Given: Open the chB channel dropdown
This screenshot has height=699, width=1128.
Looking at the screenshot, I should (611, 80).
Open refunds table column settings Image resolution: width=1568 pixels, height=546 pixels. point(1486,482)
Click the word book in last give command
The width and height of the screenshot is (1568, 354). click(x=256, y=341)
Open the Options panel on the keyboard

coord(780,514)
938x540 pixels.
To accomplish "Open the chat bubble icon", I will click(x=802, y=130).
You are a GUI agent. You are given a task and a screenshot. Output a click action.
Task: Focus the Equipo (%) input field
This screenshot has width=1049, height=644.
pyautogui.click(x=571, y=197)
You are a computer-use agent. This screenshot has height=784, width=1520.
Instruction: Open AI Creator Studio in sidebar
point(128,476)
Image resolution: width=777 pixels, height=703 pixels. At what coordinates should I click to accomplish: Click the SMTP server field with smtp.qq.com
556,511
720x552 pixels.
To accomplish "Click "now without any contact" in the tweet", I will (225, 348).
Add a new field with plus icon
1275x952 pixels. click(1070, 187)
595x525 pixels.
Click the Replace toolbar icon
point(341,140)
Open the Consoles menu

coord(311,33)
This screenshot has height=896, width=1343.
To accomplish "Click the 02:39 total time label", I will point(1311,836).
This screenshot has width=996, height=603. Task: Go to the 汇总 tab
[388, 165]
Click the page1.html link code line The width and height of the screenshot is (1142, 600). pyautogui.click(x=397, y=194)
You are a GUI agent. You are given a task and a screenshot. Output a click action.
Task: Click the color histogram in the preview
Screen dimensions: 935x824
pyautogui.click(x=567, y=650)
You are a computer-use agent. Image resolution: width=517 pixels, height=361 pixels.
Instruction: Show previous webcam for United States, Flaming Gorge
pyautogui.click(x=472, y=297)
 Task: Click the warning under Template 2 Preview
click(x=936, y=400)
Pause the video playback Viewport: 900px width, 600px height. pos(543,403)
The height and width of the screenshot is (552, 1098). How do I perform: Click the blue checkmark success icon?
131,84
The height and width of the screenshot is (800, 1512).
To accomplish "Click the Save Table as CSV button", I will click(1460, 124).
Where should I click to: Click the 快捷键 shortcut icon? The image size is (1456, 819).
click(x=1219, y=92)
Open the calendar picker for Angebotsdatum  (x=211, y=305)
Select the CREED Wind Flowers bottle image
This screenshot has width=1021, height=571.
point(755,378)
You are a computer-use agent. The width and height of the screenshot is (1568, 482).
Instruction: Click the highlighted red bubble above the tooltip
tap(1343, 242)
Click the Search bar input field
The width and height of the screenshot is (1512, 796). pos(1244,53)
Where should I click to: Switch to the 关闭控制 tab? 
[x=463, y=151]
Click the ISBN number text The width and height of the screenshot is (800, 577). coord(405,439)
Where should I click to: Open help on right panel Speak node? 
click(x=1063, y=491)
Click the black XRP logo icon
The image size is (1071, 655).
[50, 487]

Work to complete
What this exercise calls for is a precise transcription of the material above.

Answer to this exercise
Given: Open the chB channel dropdown
This screenshot has height=699, width=1128.
Looking at the screenshot, I should (611, 80).
Open refunds table column settings Image resolution: width=1568 pixels, height=546 pixels. point(1486,482)
Click the word book in last give command
The width and height of the screenshot is (1568, 354). click(x=256, y=341)
Open the Options panel on the keyboard

coord(780,514)
938x540 pixels.
To accomplish "Open the chat bubble icon", I will click(x=802, y=130).
You are a GUI agent. You are given a task and a screenshot. Output a click action.
Task: Focus the Equipo (%) input field
This screenshot has width=1049, height=644.
pyautogui.click(x=571, y=197)
You are a computer-use agent. This screenshot has height=784, width=1520.
Instruction: Open AI Creator Studio in sidebar
point(128,476)
Image resolution: width=777 pixels, height=703 pixels. At what coordinates should I click to accomplish: Click the SMTP server field with smtp.qq.com
556,511
720x552 pixels.
To accomplish "Click "now without any contact" in the tweet", I will (225, 348).
Add a new field with plus icon
1275x952 pixels. click(1070, 187)
595x525 pixels.
Click the Replace toolbar icon
point(341,140)
Open the Consoles menu

coord(311,33)
This screenshot has height=896, width=1343.
To accomplish "Click the 02:39 total time label", I will point(1311,836).
This screenshot has width=996, height=603. Task: Go to the 汇总 tab
[388, 165]
Click the page1.html link code line The width and height of the screenshot is (1142, 600). pyautogui.click(x=397, y=194)
You are a GUI agent. You are given a task and a screenshot. Output a click action.
Task: Click the color histogram in the preview
Screen dimensions: 935x824
pyautogui.click(x=567, y=650)
You are a computer-use agent. Image resolution: width=517 pixels, height=361 pixels.
Instruction: Show previous webcam for United States, Flaming Gorge
pyautogui.click(x=472, y=297)
 Task: Click the warning under Template 2 Preview
click(x=936, y=400)
Pause the video playback Viewport: 900px width, 600px height. pos(543,403)
The height and width of the screenshot is (552, 1098). How do I perform: Click the blue checkmark success icon?
131,84
The height and width of the screenshot is (800, 1512).
To accomplish "Click the Save Table as CSV button", I will click(1460, 124).
Where should I click to: Click the 快捷键 shortcut icon? The image size is (1456, 819).
click(x=1219, y=92)
Open the calendar picker for Angebotsdatum  (x=211, y=305)
Select the CREED Wind Flowers bottle image
This screenshot has width=1021, height=571.
point(755,378)
You are a computer-use agent. The width and height of the screenshot is (1568, 482).
Instruction: Click the highlighted red bubble above the tooltip
tap(1343, 242)
Click the Search bar input field
The width and height of the screenshot is (1512, 796). pos(1244,53)
Where should I click to: Switch to the 关闭控制 tab? 
[x=463, y=151]
Click the ISBN number text The width and height of the screenshot is (800, 577). coord(405,439)
Where should I click to: Open help on right panel Speak node? 
click(x=1063, y=491)
Click the black XRP logo icon
The image size is (1071, 655).
[50, 487]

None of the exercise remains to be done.